Christian Berger, Präsident der Bayerischen Landeszahnärztekammer

Machen Sie endlich Ihren Job, Herr Lauterbach!

Liebe Kolleginnen und Kollegen,

die gescheiterte Gesetzgebung für eine allgemeine Corona-Impfpflicht bei gleichzeitiger Einführung einer einrichtungsbezogenen Impfpflicht und das mehr oder weniger unkoordinierte Auslaufen der Corona-Schutzmaßnahmen markieren nach Ansicht vieler Beobachter eine erste gesundheitspolitische Zäsur in dieser Legislaturperiode.

Kernpunkt ist die vernichtende Bilanz bei der Gesetzgebung durch Bundesgesundheitsminister Karl Lauterbach. In seiner bisherigen Amtszeit haben es lediglich zwei Gesetze bis ins Bundesgesetzblatt geschafft: Das „Gesetz zur Stärkung der Impfprävention gegen COVID-19“ – mit dem die inzwischen offen infrage gestellte einrichtungsbezogene Impfpflicht eingeführt wurde – und das „Gesetz zur Änderung des Infektionsschutzgesetzes und anderer Vorschriften“. Gescheitert ist dagegen die Gesetzgebung zur Einführung einer allgemeinen Corona-Impfpflicht – Lauterbachs bisheriges Prestigeprojekt, auch wenn er hier formal nur als Abgeordneter involviert war. Ebenso gescheitert ist der Referentenentwurf für ein „Gesetz zur finanziellen Stabilisierung der gesetzlichen Krankenversicherung“, der es nicht einmal bis zur Verbändeanhörung schaffte.

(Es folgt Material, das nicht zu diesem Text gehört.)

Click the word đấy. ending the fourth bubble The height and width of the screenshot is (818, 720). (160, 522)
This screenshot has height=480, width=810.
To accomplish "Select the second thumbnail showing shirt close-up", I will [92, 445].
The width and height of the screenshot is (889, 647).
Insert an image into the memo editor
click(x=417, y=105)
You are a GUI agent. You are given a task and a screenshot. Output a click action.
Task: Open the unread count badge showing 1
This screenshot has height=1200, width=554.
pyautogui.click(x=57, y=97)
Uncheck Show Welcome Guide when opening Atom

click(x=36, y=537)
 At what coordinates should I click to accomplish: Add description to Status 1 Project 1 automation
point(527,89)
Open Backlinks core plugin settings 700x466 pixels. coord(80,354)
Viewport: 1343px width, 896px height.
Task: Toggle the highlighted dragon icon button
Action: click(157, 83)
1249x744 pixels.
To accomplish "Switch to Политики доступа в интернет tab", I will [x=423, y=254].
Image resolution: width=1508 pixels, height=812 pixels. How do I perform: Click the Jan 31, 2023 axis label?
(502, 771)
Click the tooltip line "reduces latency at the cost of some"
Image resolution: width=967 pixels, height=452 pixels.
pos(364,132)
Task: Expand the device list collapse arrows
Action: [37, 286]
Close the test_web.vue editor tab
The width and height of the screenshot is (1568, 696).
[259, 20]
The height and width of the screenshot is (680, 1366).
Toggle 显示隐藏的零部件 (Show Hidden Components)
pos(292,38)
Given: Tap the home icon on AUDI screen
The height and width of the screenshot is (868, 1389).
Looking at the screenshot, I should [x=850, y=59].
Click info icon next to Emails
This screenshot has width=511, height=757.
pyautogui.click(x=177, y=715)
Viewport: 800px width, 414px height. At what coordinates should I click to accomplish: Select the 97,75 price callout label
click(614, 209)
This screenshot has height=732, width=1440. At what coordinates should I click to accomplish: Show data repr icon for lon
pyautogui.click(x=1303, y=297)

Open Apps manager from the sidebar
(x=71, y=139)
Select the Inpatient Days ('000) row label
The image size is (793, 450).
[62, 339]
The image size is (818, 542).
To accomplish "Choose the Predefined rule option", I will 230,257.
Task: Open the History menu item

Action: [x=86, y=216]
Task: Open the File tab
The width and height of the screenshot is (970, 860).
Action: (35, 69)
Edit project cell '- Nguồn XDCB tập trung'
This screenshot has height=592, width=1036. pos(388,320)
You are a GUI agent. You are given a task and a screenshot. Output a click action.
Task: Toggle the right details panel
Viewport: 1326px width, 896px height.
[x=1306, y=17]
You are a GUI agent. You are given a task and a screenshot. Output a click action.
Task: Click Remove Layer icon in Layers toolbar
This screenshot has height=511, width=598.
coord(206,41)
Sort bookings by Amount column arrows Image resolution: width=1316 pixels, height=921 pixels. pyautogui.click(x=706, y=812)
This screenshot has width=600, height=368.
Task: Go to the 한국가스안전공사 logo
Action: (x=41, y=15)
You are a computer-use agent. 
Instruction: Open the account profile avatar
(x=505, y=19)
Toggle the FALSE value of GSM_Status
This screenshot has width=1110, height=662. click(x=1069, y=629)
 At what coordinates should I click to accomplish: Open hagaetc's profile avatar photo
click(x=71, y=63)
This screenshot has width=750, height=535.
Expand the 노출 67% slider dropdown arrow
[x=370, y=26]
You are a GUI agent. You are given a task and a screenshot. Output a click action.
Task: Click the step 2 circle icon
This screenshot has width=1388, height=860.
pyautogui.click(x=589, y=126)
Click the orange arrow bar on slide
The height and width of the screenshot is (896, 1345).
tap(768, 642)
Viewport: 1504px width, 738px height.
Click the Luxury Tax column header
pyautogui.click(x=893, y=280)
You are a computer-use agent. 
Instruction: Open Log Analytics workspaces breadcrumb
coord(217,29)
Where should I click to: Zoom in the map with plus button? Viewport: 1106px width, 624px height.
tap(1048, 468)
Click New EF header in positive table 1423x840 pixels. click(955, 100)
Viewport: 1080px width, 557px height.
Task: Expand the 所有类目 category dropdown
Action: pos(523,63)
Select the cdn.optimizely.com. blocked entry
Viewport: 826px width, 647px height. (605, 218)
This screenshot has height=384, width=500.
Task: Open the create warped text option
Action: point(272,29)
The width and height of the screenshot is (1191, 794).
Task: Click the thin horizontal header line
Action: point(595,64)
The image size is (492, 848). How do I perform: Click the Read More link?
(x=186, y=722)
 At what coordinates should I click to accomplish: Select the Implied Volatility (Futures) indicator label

Die zentralen Baustellen im Bereich der Finanzierungsreform im Gesundheitswesen – von der gesetzlichen Krankenversicherung bis zur sozialen Pflegeversicherung – sind entweder total festgefahren oder wurden de facto von der Tagesordnung genommen – wie die Honorierung durch eine GOÄ-Reform. Zusammen mit den aktuell noch „im Verfahren“ befindlichen Gesetzgebungsvorhaben, unter anderem dem Pflegebonusgesetz (ohne Bonus für MFA und ZFA!), zeigt die Bilanz vor allem zweierlei: Lauterbach hat bislang nur – und mit mäßigem Erfolg – als Corona-Minister geliefert, zugleich steht aber seine Handlungs- und Durchsetzungsfähigkeit generell infrage.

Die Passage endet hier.